Haunting melodies 
  Just like the strain of a haunting refrain, she'll start upon a marathon and run around in your brain. 

--"A Pretty Girl is Like a Melody" 

The idea of a "haunting melody" is not particular to film. For example, Cole Porter's "Begin the Beguine" starts with the plea to stop the song. The singer of this song must imagine s/he is attempting to ward off the song's fatal powers, but will end up by giving over to the song's celebration of the interminable.  With the beguine, something begins again, something that has never ended but is perhaps forgotten when the words "foxtrot," "rhumba," and "lindy hop" are spoken.  But the beguine's uncanny resemblance to a beginning reminds one of five and dime eternal returns and the spinning obsessions of phonographic memory.
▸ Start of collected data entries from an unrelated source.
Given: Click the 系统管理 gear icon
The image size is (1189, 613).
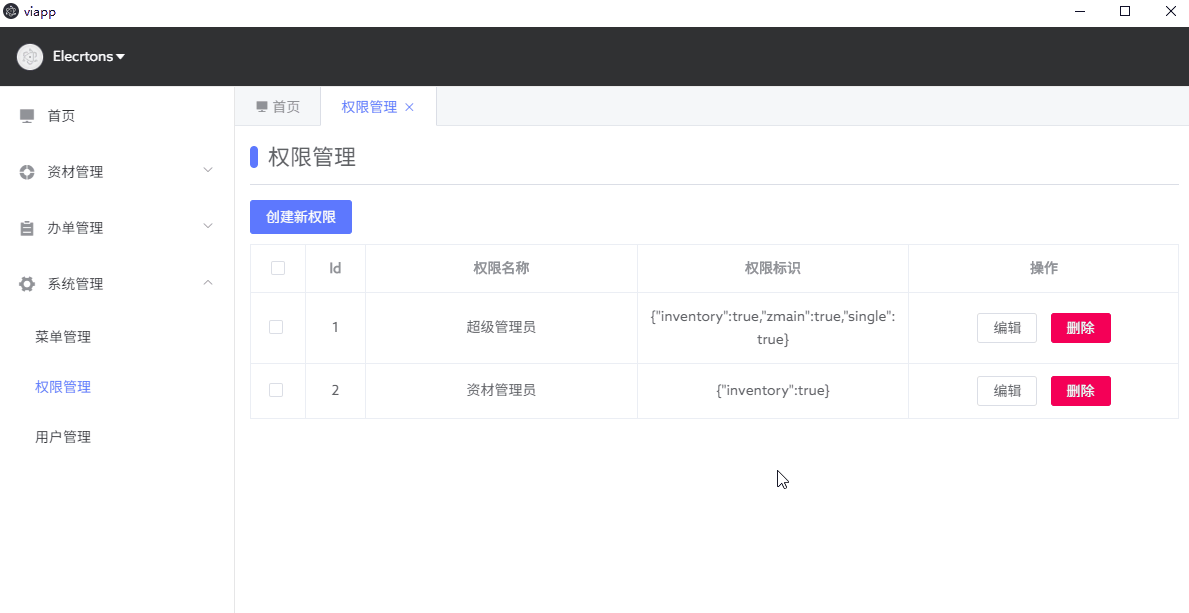Looking at the screenshot, I should (26, 283).
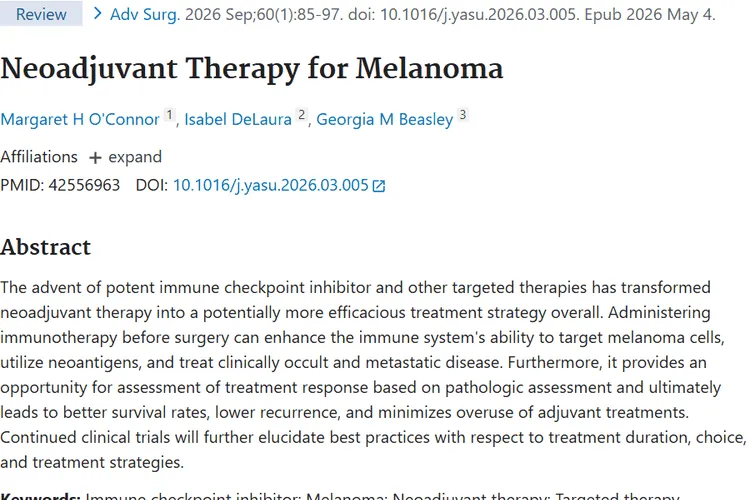750x500 pixels.
Task: Follow the DOI link 10.1016/j.yasu.2026.03.005
Action: (x=271, y=185)
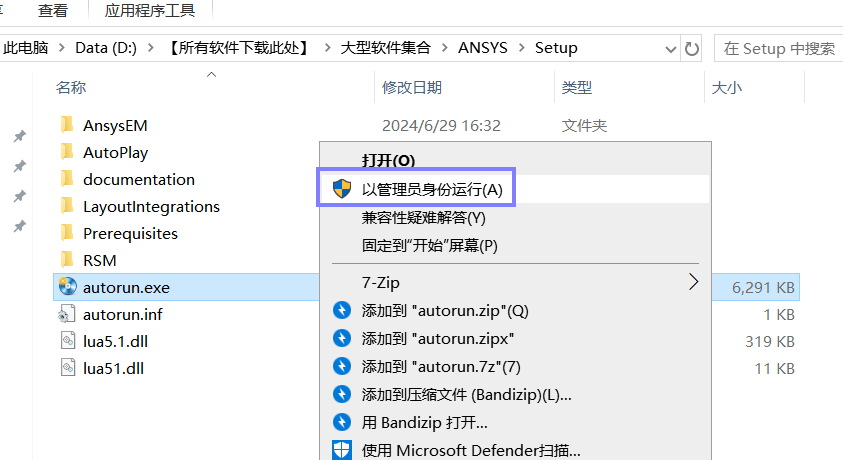Expand the 7-Zip submenu arrow
Viewport: 843px width, 460px height.
[694, 282]
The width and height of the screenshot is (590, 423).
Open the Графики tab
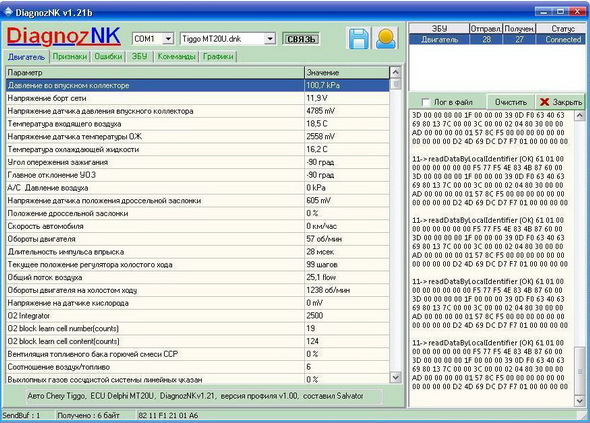[218, 56]
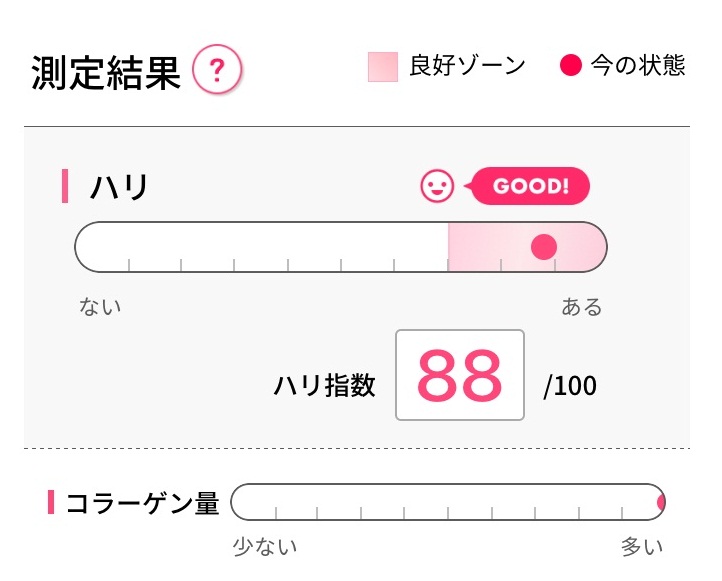Click the marker at コラーゲン量 gauge end
This screenshot has height=581, width=722.
661,502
Film extends the effect of this genre of song. Haunting, acousmetric qualities of little songs are exploited to encourage the activation of memory, many times visualized in a flashback. But the flashback only appears when the song needs explanation. When the flashback is not present, but the song is, it as if something remains to be seen or remembered. As in the logic of the acousmetric, without synchronization with the flashback-image there is a niggling sense of something amiss. However, these songs don't gesture to an omnipotent being. Rather, songs without flashback introduce the relative impotence of subjective fantasy that the song activates.